Домой я попала только под утро. Тихо проскользнула в прихожую, надеясь, что мать спит и не выйдет читать мне нотации. Двадцать пять лет мне, а я все еще трепещу от страха перед разъяренной либе мутер. Я тихонечко, на цыпочках, почапала в свою спальню. И даже почти дошла. Под ноги мне вопя бросилась Чуча, я споткнулась об кошку и полетела выставив руки вперед, дабы не впечататься физиономией в пол. Кошка взвыла, словно за ней гнались дворовые псы. Взвилась мне на спину и зашипела. В кухне вспыхнул свет, раздался топот. Я открыла глаза и уставилась на ноги в дорогих шелковых носках. Огромные копыта размера лыжи, в нашей с мамой квартире. Огромные, чужие ласты, в носках и трогательных тапочках с кошачьими мордочками, фатально не налезших на монстрячьи конечности. Моих пантуфлях, которые я так люблю.
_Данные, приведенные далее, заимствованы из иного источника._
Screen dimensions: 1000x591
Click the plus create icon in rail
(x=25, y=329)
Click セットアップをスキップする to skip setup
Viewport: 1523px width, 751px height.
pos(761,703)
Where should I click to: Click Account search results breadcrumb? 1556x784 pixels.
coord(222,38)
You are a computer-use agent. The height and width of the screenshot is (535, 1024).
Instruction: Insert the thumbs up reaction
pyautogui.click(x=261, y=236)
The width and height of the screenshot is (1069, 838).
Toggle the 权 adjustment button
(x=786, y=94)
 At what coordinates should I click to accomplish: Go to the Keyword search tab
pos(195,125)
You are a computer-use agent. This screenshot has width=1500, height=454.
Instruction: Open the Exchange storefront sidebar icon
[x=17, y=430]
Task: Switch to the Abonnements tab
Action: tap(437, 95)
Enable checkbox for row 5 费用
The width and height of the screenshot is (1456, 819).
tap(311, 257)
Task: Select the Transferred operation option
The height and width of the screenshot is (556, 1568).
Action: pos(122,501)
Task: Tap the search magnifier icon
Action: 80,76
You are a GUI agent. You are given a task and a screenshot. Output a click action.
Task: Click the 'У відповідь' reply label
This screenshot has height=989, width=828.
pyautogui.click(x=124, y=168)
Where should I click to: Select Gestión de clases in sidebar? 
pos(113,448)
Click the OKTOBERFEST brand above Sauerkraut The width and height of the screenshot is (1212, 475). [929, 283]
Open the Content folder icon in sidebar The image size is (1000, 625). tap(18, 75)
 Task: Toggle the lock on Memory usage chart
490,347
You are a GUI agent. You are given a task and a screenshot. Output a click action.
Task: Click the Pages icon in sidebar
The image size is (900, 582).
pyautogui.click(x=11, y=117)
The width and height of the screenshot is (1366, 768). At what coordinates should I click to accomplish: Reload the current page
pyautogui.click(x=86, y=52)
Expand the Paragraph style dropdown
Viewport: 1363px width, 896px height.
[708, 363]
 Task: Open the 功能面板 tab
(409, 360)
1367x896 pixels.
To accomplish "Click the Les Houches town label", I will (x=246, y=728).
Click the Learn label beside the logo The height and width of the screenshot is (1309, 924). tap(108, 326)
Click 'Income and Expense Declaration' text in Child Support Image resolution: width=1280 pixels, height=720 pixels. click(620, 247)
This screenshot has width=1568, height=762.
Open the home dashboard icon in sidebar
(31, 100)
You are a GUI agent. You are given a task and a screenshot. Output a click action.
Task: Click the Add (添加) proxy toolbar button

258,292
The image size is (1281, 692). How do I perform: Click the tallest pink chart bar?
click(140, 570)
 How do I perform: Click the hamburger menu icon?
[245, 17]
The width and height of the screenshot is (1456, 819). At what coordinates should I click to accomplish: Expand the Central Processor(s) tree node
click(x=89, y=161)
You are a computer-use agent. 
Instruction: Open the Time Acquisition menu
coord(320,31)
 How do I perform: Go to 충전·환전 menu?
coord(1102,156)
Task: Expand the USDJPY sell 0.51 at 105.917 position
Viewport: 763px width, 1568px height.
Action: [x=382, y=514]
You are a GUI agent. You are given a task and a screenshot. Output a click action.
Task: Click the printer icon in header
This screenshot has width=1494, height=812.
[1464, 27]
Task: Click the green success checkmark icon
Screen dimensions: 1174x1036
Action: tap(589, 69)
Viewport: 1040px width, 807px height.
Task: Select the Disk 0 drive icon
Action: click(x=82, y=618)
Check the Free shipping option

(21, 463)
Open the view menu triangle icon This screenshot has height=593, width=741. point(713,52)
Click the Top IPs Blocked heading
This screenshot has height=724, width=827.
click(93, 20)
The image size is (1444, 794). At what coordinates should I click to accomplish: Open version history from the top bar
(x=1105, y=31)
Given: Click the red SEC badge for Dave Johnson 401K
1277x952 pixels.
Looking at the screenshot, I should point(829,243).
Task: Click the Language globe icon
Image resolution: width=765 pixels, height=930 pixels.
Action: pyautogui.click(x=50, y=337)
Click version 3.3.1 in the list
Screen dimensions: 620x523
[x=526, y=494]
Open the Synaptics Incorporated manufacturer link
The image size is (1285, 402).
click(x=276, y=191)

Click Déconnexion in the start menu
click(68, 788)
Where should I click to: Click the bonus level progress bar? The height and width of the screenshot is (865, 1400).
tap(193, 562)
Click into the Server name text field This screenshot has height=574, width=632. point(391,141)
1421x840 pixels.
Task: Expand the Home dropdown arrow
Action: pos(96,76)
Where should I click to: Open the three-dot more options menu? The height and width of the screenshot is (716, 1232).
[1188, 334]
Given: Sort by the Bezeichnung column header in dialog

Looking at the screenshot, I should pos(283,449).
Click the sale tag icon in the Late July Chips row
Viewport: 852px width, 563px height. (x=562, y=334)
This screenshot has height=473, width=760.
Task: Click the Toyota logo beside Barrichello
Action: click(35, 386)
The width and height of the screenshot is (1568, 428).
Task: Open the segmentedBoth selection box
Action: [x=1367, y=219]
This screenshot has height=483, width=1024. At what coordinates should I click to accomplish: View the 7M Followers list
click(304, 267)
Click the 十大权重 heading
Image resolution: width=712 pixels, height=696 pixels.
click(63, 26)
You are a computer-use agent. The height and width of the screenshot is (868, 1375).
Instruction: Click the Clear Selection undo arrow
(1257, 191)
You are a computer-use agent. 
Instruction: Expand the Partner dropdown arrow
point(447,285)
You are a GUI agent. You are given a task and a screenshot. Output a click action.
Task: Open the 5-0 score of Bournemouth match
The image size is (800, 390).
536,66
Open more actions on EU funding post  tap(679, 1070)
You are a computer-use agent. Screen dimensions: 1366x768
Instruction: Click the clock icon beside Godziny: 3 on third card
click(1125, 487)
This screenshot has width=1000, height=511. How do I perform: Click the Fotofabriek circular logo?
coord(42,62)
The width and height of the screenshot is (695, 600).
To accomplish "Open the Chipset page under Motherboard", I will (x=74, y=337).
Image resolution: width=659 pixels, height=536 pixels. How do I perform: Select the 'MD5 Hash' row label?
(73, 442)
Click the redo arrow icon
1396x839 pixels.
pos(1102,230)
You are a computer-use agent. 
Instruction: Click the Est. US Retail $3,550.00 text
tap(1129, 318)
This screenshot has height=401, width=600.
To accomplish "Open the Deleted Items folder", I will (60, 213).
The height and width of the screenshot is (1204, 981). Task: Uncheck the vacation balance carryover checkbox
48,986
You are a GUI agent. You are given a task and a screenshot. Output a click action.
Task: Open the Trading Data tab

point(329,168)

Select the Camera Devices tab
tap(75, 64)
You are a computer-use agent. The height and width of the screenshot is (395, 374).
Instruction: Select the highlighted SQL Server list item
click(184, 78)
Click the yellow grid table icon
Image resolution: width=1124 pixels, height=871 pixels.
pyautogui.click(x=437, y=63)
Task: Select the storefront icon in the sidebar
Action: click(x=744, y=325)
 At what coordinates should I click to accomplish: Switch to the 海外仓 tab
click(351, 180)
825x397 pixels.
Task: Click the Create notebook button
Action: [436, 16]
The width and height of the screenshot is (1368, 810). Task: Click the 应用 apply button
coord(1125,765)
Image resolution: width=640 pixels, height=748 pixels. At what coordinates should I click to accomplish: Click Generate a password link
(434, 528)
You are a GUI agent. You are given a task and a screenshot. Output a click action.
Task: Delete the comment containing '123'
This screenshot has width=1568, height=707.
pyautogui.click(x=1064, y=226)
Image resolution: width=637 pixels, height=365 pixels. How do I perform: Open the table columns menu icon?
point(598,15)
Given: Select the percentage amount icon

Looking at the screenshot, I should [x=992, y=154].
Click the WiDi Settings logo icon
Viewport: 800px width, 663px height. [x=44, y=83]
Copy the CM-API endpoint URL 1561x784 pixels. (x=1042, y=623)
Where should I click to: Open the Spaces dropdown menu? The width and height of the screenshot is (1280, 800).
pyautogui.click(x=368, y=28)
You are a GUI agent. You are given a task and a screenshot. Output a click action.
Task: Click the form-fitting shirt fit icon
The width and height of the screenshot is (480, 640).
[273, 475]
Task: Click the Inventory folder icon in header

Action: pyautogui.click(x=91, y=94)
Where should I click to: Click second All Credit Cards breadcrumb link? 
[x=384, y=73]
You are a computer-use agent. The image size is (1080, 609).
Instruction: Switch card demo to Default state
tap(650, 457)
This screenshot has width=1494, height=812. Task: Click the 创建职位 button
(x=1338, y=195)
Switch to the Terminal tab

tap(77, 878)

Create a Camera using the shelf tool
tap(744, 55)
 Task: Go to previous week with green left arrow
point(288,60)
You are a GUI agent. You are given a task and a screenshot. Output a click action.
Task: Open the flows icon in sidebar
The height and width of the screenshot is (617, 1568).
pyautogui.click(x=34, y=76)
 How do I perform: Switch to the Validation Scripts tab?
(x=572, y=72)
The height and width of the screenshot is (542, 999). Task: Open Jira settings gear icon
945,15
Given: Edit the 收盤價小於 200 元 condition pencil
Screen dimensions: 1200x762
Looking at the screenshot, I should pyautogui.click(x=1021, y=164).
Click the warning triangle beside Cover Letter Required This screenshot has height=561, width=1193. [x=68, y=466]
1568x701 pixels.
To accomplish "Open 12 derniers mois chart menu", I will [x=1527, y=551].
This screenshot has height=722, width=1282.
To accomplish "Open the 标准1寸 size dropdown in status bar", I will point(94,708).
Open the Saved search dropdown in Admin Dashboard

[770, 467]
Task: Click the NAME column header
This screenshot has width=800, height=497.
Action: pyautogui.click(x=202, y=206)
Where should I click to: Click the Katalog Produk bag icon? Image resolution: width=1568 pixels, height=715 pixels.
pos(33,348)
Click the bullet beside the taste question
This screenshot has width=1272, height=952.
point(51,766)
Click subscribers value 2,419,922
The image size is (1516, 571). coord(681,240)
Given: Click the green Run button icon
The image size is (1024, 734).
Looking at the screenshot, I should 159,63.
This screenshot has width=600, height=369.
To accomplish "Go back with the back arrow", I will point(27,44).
– Ой, Зинуля, ты дома уже. А у нас гости, – раздался над моей головой голос маман. Сгруппировавшись я вскочила на ноги, как какой-нибудь Ван Дамм. Он стоял совсем рядом и скалил в улыбке клыки такой белизны, что у меня заболели мои неидеальные зубы. Чуча, выгнувшись дугой шипела между нами, словно чайник.
– Вызывай милицию. – пискнула я и по законам жанра ломанулась по коридору в сторону туалета. За моей спиной загрохотали шаги.
– Ну и страсть, – с придыханием восхитилась мать.
– Аааааа, – заорал мой преследователь. Чучмечка, как настоящий товарищ, выстрелила пружиной ввысь и вцепилась захватчику туда, докуда достала. Холод заревел, как медведь, завертелся по прихожей, сбивая наши немудреные мебеля. – Мишка, фас. Возьми эту атомную станцию, ату.
– Мяооооу, – взвыла моя любимая кошка и начала драть захватчика. Смешались в кучу кони, люди.
– Молодой человек, остановитесь, я заберу кису. О боже. Как вам не стыдно, вы же… Ооооо, прикройтесь, я же дама, – донесся до меня заинтересованный и восхищенный голос родительницы, когда я уже заперлась в сортире и теперь оглядывала помещение в поисках того, чем можно забаррикадироваться изнутри. Выходило, что можно содрать только бойлер со стены и я ухватилась за огромный цилиндр, наполненный водой по самую маковку. Дверь содрогнулась от удара. Я повисла на бандуре, готовясь к смерти.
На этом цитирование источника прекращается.